WORK INSTRUCTIONS:
1: What cost headings are listed on the page about moving home under "What other moving costs are there?"
2: According to the page about moving home, what is it called when you move your current mortgage to your new home?

PAGE:
-=-=-=-=-
Moving homes can be one of the most stressful events in life. The thought of selling your home, negotiating your next purchase, and hoping that everything goes smoothly can be overwhelming. Whether you are a seasoned mover or a first-time homebuyer, every transaction is different and comes with its own set of challenges.
At A E Thomson, we believe that seeking the right mortgage advice before putting your house on the market can help alleviate some of the obstacles and stresses that come with moving. By understanding your maximum affordable borrowing capacity, potential moving costs, anticipated equity from the sale of your property, and any additional deposit funds, we can determine your budget for your next home.
Once you’ve determined your budget, you can begin searching for the most suitable estate agent to help sell your current home.
One of the crucial costs to consider when moving is the terms of your current mortgage. If you plan to move while tied into an interest rate, you may face Early Repayment Charges if you sell your home and repay your existing mortgage early.
Depending on your circumstances and market conditions, you may have the option to move your current mortgage to your new home, avoiding these penalties. This is known as ‘porting’ your mortgage. Seeking advice early in the process can help identify whether an Early Repayment Charge is a realistic cost you’ll have to factor into your overall moving costs.
What other moving costs are there?
If you’re planning a move, it’s important to keep in mind the various costs that may come up in addition to the actual move itself. Here are a few factors to consider:
- Estate Agency Fees An estate agent fee is usually charged once your sale is complete. This fee typically amounts to a percentage of the sale price, such as 1% – 1.5% + VAT. The estate agent will receive payment directly from your solicitor using the equity from your sale. Depending on the level of service you require, estate agent fees may fluctuate.
- Solicitor / Conveyancing Fees When you’re moving, you’ll need a solicitor to handle the sale of your home, as well as the legal work involved in your purchase. As a result, solicitor fees are higher than they would be for a first-time buyer. The cost of a solicitor varies depending on factors such as the type of service you require and your individual circumstances. Some common additional fees associated with solicitors include fees for the source of deposit, property type, leasehold property, and new builds. At A E Thomson, we have access to an extensive national panel of solicitors that can cater to your unique requirements. Our software is designed to streamline the process by breaking down potential costs based on the critical details of your transaction.
- Stamp Duty Depending on your circumstances and the purchase price of your new property, you may need to budget for Stamp Duty Land Tax, which is a tax paid by the purchaser upon completion of a property purchase. For further guidance on stamp duty, you can use https://www.gov.uk/stamp-duty-land-tax. For most home movers you can seek confirmation from your solicitor, however, for more complex scenarios e.g. multiple properties, foreign nationals you may need to speak to a specialist tax advisor.
- Lender Fees Lenders typically charge an Application Fee, Valuation Fee and a Product Fee. We will provide you with a clear breakdown of all applicable fees when we make our recommendations. Keep in mind that some lenders don’t charge these fees, so we’ll only recommend those that best fit your individual needs and preferences.
-=-=-=-=-
Text and item location entries:
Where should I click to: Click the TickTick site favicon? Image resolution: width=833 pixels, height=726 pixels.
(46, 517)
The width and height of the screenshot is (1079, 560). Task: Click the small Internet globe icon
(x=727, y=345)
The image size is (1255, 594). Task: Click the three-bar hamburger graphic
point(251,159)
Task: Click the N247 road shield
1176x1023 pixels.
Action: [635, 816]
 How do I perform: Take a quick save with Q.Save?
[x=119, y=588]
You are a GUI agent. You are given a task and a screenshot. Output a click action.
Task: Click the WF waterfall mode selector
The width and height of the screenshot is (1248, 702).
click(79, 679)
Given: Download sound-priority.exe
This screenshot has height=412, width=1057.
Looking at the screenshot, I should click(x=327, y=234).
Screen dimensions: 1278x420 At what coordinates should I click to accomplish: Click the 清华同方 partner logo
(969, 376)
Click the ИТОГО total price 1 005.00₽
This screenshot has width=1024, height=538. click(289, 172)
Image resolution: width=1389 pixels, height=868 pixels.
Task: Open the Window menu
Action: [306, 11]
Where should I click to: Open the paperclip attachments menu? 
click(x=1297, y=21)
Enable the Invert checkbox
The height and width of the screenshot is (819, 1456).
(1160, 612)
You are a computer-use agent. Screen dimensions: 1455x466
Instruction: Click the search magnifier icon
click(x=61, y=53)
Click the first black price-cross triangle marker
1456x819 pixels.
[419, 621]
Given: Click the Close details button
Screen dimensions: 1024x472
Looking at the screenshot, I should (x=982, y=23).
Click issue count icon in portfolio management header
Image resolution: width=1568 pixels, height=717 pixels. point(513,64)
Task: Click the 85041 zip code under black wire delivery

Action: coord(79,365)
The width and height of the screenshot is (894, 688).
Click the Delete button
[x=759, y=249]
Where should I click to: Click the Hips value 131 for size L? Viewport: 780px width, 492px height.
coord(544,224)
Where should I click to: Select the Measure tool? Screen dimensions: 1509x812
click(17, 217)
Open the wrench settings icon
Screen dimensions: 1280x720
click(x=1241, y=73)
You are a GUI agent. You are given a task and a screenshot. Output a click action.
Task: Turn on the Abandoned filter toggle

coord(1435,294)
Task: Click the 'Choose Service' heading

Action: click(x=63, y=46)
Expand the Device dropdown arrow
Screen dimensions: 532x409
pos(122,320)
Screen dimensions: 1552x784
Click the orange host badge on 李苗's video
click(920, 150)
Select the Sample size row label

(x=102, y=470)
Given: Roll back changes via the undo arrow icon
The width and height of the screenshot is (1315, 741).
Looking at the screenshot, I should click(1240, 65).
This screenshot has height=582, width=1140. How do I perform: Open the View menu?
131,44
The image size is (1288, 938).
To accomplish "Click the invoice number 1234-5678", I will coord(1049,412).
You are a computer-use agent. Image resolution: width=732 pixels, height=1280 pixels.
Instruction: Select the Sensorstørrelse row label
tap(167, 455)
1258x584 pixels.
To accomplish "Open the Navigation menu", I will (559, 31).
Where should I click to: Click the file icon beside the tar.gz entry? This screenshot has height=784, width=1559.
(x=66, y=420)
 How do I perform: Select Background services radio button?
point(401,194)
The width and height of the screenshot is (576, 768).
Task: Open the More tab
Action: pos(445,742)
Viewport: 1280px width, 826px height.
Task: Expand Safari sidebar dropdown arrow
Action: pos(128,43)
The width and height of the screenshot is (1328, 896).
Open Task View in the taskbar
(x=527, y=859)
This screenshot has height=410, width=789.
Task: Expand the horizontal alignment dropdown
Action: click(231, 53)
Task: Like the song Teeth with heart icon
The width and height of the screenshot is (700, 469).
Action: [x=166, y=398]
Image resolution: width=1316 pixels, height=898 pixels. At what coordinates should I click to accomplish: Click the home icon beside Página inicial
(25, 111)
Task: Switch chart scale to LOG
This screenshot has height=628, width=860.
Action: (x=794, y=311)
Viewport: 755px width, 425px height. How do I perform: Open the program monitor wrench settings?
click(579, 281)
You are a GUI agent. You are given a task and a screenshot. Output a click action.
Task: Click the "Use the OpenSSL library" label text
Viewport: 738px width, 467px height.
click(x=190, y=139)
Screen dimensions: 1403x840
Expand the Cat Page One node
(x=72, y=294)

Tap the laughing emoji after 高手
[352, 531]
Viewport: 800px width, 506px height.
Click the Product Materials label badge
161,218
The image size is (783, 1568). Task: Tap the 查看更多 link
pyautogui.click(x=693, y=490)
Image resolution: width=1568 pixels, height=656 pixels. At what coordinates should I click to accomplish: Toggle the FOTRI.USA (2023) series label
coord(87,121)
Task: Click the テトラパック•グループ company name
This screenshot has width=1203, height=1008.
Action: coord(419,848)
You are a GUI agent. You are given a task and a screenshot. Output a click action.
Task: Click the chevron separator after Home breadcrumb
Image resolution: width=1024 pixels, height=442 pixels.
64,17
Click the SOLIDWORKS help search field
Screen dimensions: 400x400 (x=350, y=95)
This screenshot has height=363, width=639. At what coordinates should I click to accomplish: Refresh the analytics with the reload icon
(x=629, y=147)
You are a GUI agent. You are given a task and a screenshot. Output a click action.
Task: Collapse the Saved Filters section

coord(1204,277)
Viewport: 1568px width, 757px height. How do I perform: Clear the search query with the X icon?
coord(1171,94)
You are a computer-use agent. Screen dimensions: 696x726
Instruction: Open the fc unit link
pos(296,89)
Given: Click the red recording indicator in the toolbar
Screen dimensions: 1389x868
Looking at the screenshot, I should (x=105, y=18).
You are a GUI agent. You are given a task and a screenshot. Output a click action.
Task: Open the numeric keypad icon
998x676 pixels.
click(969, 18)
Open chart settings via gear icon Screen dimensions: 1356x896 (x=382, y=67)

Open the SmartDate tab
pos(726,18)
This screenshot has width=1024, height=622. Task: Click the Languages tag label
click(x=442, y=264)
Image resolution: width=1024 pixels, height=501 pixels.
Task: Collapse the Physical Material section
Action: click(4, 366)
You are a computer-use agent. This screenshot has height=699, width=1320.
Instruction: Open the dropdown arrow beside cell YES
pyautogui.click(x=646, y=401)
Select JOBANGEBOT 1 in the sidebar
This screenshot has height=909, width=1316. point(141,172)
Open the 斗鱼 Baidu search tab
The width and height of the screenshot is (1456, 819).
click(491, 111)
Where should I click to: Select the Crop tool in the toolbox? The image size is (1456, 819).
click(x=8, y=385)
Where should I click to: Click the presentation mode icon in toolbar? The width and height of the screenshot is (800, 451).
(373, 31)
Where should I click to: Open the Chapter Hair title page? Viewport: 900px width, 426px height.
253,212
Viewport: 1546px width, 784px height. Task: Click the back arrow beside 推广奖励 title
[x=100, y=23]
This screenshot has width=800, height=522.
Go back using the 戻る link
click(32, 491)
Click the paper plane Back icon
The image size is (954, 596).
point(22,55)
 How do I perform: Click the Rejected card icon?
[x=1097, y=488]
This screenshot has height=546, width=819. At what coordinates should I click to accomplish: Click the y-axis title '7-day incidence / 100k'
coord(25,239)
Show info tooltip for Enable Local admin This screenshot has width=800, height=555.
-=-=-=-=-
ANSWERS TO THE EXERCISES:
1: Estate Agency Fees, Solicitor / Conveyancing Fees, Stamp Duty, and Lender Fees.

2: Porting your mortgage.